Target pointing data
------------------------------------------------------------------------
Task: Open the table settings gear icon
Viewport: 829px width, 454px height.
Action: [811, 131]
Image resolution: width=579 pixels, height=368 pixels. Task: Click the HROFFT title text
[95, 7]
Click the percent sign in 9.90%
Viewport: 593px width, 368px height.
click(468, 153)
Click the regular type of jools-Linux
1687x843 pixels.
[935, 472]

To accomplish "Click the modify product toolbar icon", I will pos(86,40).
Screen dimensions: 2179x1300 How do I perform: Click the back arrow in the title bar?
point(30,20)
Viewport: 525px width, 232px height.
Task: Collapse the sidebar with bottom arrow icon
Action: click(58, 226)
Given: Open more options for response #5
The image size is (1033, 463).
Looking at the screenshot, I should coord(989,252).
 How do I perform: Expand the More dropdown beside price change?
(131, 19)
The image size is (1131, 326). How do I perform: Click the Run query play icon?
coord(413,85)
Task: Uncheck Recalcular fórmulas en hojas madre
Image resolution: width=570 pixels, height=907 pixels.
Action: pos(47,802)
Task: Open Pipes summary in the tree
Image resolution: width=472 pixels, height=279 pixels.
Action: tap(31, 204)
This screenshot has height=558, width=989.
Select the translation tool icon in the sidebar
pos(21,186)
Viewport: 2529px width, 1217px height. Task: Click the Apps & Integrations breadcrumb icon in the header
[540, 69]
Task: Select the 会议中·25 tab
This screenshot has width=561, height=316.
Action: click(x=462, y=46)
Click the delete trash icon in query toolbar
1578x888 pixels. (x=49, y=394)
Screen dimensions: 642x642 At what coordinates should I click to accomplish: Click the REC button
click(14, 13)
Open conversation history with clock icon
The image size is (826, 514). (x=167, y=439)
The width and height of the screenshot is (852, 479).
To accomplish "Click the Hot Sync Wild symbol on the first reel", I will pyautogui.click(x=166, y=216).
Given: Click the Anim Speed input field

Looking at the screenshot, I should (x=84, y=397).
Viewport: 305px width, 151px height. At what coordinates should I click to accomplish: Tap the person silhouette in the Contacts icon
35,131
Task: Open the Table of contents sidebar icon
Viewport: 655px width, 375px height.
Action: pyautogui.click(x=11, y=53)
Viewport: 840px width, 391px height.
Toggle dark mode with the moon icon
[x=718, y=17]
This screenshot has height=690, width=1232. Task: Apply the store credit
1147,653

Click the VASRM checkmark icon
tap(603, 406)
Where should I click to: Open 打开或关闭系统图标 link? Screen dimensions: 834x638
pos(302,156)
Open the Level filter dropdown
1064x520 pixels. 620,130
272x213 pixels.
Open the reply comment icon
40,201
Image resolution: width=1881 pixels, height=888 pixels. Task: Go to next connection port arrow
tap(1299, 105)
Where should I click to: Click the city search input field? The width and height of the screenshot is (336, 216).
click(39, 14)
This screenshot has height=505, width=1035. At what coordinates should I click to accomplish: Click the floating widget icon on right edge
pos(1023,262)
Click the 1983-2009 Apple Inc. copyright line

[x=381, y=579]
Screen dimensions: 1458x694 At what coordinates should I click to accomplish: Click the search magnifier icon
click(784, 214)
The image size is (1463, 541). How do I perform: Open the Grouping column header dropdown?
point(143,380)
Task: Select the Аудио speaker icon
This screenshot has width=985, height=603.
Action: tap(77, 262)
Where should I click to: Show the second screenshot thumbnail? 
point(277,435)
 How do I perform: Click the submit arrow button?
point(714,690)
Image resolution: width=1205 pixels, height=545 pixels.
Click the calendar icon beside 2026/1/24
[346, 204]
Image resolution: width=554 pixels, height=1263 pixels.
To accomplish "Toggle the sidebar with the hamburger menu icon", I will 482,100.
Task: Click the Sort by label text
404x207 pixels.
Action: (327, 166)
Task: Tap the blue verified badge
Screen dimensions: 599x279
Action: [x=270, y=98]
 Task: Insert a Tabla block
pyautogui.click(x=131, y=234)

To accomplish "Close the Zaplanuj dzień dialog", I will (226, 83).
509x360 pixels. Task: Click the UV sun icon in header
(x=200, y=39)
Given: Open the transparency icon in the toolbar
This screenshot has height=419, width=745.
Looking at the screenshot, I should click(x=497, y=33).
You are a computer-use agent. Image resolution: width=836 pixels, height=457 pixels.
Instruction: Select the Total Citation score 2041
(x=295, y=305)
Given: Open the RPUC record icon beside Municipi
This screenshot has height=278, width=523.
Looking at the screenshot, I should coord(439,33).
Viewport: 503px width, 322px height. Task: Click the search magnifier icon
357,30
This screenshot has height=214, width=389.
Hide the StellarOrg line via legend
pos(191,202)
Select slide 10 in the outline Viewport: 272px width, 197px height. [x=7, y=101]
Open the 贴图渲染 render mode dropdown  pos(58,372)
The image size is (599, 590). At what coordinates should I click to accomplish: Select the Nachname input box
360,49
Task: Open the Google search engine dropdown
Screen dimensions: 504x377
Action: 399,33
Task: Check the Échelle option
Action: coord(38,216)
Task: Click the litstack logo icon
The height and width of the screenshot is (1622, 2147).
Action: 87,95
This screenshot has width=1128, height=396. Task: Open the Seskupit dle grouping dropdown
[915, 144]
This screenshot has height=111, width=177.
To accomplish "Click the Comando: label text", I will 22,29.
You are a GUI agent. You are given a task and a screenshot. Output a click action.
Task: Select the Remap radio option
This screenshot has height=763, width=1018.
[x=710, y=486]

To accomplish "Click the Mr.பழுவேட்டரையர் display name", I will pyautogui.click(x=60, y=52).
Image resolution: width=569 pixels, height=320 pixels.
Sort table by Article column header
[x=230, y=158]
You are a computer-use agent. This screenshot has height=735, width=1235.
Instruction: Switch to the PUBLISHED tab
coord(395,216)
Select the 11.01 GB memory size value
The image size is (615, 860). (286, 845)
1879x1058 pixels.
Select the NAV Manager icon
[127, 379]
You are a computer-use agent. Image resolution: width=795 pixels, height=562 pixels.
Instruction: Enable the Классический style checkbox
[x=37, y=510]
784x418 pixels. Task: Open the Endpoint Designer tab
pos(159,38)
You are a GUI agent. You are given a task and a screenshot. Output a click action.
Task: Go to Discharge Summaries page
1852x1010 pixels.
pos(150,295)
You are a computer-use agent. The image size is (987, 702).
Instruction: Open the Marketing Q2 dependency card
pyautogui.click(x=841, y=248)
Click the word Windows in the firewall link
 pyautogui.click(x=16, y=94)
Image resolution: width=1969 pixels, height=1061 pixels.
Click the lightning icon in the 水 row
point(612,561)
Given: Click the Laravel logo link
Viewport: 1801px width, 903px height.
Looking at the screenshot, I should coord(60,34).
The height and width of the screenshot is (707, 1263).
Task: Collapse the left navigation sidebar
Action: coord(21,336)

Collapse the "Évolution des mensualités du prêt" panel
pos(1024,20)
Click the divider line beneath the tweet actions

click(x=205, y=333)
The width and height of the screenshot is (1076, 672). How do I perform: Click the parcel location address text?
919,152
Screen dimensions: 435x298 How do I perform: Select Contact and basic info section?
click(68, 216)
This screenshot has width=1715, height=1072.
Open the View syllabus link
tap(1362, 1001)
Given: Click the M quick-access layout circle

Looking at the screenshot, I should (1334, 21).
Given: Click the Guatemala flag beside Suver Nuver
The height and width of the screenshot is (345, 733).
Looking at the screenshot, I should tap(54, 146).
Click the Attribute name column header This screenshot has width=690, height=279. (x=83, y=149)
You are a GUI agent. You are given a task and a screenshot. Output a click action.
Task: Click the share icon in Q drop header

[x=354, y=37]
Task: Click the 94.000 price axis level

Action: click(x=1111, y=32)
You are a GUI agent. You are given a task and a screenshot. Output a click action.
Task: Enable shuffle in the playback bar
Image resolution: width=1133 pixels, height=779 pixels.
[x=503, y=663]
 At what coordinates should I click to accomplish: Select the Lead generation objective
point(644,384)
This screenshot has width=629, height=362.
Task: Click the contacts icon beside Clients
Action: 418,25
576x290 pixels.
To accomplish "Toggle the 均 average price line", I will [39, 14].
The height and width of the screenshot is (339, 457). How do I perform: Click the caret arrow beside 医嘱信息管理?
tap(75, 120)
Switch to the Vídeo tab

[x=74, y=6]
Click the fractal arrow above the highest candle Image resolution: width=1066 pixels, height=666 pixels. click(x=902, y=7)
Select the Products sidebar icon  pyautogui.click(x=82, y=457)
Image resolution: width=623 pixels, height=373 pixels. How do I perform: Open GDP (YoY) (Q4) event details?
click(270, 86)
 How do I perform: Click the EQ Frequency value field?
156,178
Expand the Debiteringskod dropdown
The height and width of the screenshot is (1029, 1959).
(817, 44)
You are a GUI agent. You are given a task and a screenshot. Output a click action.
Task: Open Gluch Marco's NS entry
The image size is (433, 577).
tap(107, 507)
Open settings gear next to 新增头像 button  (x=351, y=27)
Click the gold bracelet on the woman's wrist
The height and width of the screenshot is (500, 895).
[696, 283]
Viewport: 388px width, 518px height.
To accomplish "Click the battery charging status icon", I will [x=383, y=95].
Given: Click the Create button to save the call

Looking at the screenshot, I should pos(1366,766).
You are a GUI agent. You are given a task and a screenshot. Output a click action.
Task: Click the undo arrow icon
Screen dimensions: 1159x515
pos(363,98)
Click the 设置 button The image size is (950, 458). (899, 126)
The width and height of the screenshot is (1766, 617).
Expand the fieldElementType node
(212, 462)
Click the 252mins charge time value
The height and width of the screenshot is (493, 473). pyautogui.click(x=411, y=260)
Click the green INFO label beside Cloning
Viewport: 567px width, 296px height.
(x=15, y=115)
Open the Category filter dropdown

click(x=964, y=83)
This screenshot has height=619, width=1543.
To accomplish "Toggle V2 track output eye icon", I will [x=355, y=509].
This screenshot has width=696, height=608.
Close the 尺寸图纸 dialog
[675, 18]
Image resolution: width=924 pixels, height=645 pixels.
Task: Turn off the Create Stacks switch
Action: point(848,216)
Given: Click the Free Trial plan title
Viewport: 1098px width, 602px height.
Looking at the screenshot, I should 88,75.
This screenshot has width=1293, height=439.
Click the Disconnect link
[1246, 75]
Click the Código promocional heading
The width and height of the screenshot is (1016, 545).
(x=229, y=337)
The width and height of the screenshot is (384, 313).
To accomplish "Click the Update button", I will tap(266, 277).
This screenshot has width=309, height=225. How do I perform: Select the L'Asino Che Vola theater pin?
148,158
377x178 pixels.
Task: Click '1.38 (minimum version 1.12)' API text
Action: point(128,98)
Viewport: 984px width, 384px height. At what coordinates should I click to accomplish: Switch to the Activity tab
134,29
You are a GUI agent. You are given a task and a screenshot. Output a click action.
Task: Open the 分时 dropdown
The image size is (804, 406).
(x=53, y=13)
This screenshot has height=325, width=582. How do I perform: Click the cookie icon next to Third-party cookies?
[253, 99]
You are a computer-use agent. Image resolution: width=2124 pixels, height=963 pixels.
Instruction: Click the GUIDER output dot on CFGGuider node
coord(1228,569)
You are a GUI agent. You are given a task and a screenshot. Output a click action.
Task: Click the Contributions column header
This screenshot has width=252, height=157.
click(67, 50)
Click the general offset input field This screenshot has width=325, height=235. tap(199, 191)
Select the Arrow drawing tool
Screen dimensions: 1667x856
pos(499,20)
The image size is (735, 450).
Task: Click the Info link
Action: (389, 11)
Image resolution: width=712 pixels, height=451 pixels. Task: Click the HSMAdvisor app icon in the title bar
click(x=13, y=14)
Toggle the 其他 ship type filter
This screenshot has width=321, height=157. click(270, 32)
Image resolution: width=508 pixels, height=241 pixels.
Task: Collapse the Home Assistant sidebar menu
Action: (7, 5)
------------------------------------------------------------------------
Please show each line of the material above that contains the string "toolbar".

OUTPUT:
To accomplish "Click the modify product toolbar icon", I will pos(86,40).
Click the delete trash icon in query toolbar
Given: Open the transparency icon in the toolbar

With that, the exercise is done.